Distinguished Lecture Resource Sharing in Networks

Prof. Frank KELLY
University of Cambridge
Date: 
Monday, 8 February, 2010
Time: 
2:00pm – 3:00pm
Venue: 
5/F., T.Y. Wong Hall, Ho Sin Hang Engineering Building, The Chinese University of Hong Kong
Abstract: 

How should flows through a network be organized so that resources are shared fairly, and so that the network operates in a stable and efficient manner? This question arises in a number of application areas, including communication and transportation networks.

This talk will review definitions of fairness, with particular emphasis on some of the attractive features of proportional fairness. Next the talk will describe stochastic models of network routing and resource allocation, when routing and scheduling policies are designed to implement proportional fairness. Particular examples discussed will include Internet congestion control and ramp metering policies for motorway networks.  

 

Biography: 

Frank Kelly is Professor of the Mathematics of Systems, University of Cambridge, and Master of Christ’s College. His main research interests are in random processes, networks and optimization. He is especially interested in applications to the design and control of networks and to the understanding of self‐regulation in large‐scale systems.  
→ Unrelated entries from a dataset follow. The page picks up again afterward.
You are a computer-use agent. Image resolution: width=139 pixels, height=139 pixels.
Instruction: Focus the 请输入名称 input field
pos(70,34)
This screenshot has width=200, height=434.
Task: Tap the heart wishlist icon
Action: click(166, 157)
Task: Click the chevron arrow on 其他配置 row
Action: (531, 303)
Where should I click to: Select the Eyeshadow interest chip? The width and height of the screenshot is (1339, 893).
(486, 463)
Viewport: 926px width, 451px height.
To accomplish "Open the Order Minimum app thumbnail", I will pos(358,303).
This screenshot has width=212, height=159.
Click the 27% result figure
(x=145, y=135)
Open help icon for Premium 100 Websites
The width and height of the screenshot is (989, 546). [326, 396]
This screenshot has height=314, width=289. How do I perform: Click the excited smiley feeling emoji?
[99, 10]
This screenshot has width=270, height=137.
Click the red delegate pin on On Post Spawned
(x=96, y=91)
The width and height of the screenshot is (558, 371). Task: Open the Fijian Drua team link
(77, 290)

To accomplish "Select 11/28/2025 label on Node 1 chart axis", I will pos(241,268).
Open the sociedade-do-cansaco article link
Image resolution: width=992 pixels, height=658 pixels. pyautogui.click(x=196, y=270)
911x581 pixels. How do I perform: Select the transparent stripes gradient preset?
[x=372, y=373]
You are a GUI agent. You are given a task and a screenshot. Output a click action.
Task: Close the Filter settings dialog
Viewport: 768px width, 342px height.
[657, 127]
Frank Kelly has received several prizes for his work. In 1979 he won the Davidson Prize of the University of Cambridge. In 1989 he was awarded the Guy Medal in Silver of the Royal Statistical Society, and in the same year he was elected a Fellow of the Royal Society. He was awarded the 1991 Lanchester Prize of the Institute for Operations Research and the Management Sciences, and in 1997 the Naylor Prize of the London Mathematical Society. In 2005 he received the IEEE Koji Kobayashi Computers and Communications Award in 2008 the John von Neumann Theory Prize, and in 2009 the SIGMETRICS Achievement Award and the Gold Medal of the Association of European Operational Research Societies.   

He served as Director of the Statistical Laboratory in the University of Cambridge from 1991 to 1993. He has served on the Scientific Board of HPʹs Basic Research Institute in Mathematical Sciences, the Scientific Council of EURANDOM, the Conseil Scientifique of France Telecom, and the Council of the Royal Society. He has chaired the Advisory Board of the Royal Institution/University of Cambridge Mathematics Enrichment Project, and the Management Committee of the Isaac Newton Institute for Mathematical Sciences. He spent the academic year 2001‐2 as a visiting professor at Stanford University. From 2003 to 2006 he served as Chief Scientific Adviser to the United Kingdomʹs Department for Transport.